RECORDS FOR THE TASK –
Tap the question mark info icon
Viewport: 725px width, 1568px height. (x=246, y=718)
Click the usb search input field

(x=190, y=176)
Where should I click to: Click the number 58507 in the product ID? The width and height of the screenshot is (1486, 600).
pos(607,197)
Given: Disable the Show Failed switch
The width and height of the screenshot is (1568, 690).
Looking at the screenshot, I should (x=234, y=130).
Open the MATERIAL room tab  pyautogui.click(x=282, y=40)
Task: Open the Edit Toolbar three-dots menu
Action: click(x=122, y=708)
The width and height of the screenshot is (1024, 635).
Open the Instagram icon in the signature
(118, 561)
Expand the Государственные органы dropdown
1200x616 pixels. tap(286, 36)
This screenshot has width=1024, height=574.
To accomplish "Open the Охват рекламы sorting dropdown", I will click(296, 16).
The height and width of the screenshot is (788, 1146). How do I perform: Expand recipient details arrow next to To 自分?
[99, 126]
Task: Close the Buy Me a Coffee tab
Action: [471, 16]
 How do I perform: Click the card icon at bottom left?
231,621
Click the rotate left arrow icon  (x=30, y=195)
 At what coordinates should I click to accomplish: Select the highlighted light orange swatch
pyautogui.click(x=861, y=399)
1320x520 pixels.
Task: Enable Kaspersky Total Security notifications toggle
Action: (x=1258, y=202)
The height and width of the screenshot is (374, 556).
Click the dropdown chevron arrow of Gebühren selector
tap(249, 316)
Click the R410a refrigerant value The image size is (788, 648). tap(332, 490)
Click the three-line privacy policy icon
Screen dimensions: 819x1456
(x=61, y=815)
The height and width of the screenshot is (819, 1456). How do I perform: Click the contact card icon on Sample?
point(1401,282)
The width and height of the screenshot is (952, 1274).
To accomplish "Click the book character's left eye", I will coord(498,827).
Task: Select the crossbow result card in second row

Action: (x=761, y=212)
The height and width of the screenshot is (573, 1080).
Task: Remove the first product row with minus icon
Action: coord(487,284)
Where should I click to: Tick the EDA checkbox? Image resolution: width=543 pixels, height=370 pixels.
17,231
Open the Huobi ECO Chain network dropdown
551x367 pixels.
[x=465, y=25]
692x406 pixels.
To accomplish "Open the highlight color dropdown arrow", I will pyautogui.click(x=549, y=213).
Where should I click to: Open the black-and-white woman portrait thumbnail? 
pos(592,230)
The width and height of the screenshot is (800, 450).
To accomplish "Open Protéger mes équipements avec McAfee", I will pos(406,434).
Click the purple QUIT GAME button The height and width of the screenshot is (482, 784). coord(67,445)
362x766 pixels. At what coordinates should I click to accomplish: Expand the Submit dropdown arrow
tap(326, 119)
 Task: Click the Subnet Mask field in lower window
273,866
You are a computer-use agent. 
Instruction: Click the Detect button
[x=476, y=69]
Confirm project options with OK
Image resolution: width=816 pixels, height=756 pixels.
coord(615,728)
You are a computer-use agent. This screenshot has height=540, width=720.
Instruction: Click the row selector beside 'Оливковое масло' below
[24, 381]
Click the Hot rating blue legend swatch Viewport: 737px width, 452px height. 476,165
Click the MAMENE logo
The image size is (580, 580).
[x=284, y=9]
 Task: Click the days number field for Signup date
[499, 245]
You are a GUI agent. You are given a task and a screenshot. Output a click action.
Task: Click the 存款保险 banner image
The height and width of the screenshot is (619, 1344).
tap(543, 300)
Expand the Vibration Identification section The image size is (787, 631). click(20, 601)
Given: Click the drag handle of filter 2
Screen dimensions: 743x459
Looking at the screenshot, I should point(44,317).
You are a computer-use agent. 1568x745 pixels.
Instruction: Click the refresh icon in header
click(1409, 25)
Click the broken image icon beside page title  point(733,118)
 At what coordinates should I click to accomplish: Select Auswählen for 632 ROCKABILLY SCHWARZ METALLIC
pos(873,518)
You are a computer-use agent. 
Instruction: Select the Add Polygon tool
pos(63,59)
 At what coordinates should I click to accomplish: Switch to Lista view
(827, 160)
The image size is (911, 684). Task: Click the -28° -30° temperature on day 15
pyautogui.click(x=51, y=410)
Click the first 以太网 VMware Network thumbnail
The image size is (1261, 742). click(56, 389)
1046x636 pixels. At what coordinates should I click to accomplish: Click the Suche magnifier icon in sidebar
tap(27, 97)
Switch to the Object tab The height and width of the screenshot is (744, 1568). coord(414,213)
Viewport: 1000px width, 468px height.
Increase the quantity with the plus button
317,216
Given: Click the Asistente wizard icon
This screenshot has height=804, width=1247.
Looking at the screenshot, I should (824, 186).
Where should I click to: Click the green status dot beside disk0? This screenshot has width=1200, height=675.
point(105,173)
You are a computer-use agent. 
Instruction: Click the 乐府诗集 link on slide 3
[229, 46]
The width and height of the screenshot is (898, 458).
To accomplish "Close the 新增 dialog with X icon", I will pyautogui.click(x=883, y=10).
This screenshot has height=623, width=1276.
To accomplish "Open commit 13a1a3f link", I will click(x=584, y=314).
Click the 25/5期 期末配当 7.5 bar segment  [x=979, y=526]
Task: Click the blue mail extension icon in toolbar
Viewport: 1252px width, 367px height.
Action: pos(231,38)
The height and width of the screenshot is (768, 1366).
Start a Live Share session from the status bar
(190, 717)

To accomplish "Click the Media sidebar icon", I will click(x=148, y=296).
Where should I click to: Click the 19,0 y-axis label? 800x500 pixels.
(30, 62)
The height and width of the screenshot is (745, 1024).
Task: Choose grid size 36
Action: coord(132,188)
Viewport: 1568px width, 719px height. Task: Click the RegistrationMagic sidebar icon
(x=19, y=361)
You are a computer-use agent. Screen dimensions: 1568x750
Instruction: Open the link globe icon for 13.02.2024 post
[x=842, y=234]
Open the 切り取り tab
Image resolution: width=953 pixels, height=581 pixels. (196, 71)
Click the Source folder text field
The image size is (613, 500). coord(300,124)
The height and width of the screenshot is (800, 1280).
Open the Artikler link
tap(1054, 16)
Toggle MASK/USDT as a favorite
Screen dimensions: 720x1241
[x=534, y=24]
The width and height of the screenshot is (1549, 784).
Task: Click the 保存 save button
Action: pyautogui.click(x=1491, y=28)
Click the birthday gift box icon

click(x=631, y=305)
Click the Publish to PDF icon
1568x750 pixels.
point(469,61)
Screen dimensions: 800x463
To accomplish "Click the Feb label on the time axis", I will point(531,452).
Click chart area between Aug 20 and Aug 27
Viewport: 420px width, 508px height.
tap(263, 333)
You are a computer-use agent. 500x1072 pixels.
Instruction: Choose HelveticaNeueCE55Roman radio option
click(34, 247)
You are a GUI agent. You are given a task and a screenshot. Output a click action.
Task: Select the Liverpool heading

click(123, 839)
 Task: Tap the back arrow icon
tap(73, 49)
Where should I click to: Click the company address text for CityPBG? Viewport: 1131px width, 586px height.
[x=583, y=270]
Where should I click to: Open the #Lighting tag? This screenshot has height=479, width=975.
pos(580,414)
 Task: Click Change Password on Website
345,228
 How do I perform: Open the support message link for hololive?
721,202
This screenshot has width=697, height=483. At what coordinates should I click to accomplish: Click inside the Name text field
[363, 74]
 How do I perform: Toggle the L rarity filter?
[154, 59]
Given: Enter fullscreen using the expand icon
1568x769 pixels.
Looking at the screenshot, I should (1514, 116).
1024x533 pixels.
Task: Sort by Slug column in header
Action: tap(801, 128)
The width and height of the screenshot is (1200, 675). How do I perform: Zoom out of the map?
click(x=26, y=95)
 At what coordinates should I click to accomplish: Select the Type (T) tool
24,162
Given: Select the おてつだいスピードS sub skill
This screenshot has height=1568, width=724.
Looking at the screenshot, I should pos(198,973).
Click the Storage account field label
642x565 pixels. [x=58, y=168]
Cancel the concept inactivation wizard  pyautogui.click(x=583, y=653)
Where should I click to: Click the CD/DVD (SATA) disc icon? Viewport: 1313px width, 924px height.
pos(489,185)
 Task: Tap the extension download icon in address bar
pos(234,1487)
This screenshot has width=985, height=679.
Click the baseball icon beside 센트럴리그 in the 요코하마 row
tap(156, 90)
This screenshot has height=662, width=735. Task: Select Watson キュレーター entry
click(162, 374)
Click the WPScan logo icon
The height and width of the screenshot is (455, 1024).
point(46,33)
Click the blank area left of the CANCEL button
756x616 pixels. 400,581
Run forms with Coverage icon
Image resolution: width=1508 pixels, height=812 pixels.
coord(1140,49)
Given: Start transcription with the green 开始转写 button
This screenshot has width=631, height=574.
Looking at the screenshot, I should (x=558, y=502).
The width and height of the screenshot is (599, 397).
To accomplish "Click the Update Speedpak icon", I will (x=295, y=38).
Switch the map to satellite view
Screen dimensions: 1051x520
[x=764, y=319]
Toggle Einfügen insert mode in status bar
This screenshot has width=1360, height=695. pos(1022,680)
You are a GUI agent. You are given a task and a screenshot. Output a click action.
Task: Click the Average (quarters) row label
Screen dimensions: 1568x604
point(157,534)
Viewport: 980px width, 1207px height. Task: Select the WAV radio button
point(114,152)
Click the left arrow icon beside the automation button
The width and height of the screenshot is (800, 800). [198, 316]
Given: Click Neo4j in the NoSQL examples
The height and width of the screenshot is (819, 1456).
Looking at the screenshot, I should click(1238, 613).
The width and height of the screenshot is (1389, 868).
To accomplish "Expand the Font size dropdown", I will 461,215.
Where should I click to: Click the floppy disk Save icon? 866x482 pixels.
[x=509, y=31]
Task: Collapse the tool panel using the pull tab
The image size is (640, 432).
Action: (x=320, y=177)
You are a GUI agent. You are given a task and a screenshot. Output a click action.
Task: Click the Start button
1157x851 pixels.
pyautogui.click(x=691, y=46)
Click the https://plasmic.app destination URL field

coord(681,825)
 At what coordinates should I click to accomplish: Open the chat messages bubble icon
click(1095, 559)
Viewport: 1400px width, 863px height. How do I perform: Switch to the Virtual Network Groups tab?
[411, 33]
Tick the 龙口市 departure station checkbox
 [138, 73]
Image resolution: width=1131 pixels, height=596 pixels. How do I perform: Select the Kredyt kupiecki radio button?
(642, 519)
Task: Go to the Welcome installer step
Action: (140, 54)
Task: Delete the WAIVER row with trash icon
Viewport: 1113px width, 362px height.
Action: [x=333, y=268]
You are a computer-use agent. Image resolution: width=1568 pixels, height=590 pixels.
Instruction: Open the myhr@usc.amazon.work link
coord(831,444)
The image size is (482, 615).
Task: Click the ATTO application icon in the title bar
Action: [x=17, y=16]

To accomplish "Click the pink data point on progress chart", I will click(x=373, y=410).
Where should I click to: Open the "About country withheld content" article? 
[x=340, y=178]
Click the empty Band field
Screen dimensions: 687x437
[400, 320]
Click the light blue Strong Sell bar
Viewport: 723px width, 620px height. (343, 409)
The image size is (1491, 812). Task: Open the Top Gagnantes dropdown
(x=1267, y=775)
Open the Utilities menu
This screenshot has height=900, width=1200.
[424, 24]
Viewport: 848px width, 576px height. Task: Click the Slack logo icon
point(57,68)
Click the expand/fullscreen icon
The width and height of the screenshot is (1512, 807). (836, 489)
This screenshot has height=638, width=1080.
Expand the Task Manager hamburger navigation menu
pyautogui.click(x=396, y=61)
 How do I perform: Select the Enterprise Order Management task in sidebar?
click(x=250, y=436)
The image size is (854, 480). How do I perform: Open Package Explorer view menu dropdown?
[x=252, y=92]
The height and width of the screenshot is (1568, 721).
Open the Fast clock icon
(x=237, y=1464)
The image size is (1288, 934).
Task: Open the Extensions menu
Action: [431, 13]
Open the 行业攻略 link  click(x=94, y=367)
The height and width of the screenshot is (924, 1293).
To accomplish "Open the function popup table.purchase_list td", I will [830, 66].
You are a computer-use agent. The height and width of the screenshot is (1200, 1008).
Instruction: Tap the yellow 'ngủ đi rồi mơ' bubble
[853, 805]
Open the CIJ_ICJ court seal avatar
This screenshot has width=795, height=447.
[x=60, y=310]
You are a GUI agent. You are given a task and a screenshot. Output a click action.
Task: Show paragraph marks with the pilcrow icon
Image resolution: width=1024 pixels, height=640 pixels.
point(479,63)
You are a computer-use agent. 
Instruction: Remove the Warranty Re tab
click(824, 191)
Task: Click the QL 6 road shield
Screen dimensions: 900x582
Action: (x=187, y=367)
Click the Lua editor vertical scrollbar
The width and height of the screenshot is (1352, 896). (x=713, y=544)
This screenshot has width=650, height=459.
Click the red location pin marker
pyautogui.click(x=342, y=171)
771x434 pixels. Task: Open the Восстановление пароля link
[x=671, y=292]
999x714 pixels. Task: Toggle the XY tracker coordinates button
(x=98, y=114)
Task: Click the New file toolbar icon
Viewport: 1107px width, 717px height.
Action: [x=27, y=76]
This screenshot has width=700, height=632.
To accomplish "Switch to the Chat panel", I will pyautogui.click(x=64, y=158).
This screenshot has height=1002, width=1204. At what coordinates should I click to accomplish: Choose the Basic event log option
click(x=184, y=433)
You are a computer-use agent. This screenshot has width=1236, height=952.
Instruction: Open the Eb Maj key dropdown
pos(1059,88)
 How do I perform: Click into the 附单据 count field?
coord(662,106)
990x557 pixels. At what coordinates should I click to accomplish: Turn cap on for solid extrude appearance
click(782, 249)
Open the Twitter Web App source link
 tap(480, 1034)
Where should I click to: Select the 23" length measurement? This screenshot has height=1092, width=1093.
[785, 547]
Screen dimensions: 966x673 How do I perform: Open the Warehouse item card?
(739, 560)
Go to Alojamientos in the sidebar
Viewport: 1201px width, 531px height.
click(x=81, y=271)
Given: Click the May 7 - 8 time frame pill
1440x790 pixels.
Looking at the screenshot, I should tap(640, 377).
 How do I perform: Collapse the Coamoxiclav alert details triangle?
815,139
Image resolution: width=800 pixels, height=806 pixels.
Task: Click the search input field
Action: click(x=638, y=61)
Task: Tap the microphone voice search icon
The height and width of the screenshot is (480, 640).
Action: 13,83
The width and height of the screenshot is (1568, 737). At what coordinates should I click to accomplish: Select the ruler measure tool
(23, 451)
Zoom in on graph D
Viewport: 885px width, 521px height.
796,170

TASK BRIEF –
Look through the listing above and copy each line where the string "chart" occurs.

SOLUTION FOR THIS EXERCISE –
Click chart area between Aug 20 and Aug 27
To accomplish "Click the pink data point on progress chart", I will click(x=373, y=410).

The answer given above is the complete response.